## Exercise goal
Give as a JSON list of strings, one per line, the lines of the records starting at the line that contains "Screen dimensions: 1000x539" and ending at the last line of the records, with blank lines omitted.

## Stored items
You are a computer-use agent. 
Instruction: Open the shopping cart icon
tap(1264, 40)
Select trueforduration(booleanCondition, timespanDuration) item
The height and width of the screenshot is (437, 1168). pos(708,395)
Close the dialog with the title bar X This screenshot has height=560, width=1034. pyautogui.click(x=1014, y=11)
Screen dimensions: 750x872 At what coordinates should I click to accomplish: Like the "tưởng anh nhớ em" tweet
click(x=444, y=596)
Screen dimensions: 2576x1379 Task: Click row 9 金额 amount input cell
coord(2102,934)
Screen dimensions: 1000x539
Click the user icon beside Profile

## Answer to this task
[
  "Screen dimensions: 1000x539",
  "Click the user icon beside Profile"
]